[Opening Passage provided section]
Friday, March 15
Daily News Stuff 15 March 2019
Nearly Almost Better Edition
Yes, okay, slightly late.
Nearly Almost Better Edition
Tech News
- ASRock's DeskMini 310 is a barebones mini-STX system with a really ugly case. (AnandTech)
It also suffers from having fewer I/O ports than many NUCs and other custom designs, despite its larger size.
ASRock make an AMD model as well, which would be more interesting due to the far superior integrated graphics, but AnandTech only had the Intel version to test.
- Intel just patched 19 different security vulnerabilities in their graphics drivers. (PC Perspective)
Joy.
- Intel's Elkhart Lake will have Gen 11 graphics. (Tom's Hardware)
A whichwhat? Fortunately they also provide a handy tourists guide to the Lake District.
- Western Digital have updated their Blue range of M.2 SSDs from SATA to NVMe delivering about three times the read and write performance. (Tom's Hardware)
[Closing Passage provided section]
Tasks>
1. In the Daily News Stuff post, how many security vulnerabilities did Intel patch in its graphics drivers?
2. Echo the part of the Daily News Stuff post that begins at the words "Friday, March 15" and stops after "the Lake District.".
[Opening Records shown section]
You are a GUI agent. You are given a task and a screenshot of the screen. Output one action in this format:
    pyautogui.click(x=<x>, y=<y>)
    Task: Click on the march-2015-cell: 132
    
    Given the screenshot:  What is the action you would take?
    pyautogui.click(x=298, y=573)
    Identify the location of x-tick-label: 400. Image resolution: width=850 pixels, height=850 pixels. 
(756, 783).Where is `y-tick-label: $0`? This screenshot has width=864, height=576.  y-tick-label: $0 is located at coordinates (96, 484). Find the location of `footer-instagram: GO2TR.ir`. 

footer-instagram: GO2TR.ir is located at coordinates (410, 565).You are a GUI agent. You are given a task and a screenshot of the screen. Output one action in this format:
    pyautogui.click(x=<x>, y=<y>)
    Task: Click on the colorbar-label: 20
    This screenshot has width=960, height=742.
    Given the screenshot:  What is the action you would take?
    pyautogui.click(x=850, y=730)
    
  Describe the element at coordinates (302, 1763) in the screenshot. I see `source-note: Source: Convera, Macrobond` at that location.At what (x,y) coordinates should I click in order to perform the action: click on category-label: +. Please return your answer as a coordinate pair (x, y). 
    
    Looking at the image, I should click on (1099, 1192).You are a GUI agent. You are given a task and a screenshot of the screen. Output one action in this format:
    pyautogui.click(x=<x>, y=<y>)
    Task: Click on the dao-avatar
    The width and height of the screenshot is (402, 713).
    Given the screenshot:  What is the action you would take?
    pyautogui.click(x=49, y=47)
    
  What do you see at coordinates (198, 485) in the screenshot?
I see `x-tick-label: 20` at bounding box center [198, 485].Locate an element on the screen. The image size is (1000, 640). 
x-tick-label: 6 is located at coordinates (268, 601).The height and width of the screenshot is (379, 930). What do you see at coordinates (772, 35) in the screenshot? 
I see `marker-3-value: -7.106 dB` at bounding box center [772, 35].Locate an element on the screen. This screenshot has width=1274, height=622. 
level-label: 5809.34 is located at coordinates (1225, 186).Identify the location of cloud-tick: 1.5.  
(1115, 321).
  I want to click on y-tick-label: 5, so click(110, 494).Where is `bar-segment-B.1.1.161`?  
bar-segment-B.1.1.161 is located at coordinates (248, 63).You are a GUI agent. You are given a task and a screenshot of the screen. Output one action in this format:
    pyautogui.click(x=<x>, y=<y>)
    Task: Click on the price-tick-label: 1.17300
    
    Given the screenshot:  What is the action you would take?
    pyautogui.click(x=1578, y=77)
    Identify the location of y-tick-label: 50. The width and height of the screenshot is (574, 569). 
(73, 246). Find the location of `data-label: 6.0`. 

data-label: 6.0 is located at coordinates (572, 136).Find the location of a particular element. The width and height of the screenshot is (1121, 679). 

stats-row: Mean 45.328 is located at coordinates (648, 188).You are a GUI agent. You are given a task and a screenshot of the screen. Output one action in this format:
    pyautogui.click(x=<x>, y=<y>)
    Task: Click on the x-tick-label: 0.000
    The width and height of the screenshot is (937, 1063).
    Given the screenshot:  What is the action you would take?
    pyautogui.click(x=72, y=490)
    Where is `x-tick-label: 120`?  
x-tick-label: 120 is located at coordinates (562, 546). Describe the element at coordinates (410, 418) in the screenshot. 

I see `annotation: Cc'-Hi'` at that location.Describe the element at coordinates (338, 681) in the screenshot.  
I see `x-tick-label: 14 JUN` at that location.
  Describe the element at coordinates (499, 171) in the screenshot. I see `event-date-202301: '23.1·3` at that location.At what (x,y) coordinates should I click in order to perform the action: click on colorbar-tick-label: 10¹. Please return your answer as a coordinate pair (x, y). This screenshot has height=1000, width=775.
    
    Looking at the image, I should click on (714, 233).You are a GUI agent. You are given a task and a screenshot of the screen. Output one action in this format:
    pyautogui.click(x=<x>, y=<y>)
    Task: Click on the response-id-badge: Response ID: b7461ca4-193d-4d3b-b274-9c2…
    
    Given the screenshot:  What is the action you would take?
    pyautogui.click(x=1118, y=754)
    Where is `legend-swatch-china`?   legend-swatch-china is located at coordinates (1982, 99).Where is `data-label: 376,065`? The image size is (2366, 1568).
[Closing Records shown section]
Solutions in order>
1. 19

2.
Friday, March 15
Daily News Stuff 15 March 2019
Nearly Almost Better Edition
Yes, okay, slightly late.
Nearly Almost Better Edition
Tech News
- ASRock's DeskMini 310 is a barebones mini-STX system with a really ugly case. (AnandTech)
It also suffers from having fewer I/O ports than many NUCs and other custom designs, despite its larger size.
ASRock make an AMD model as well, which would be more interesting due to the far superior integrated graphics, but AnandTech only had the Intel version to test.
- Intel just patched 19 different security vulnerabilities in their graphics drivers. (PC Perspective)
Joy.
- Intel's Elkhart Lake will have Gen 11 graphics. (Tom's Hardware)
A whichwhat? Fortunately they also provide a handy tourists guide to the Lake District.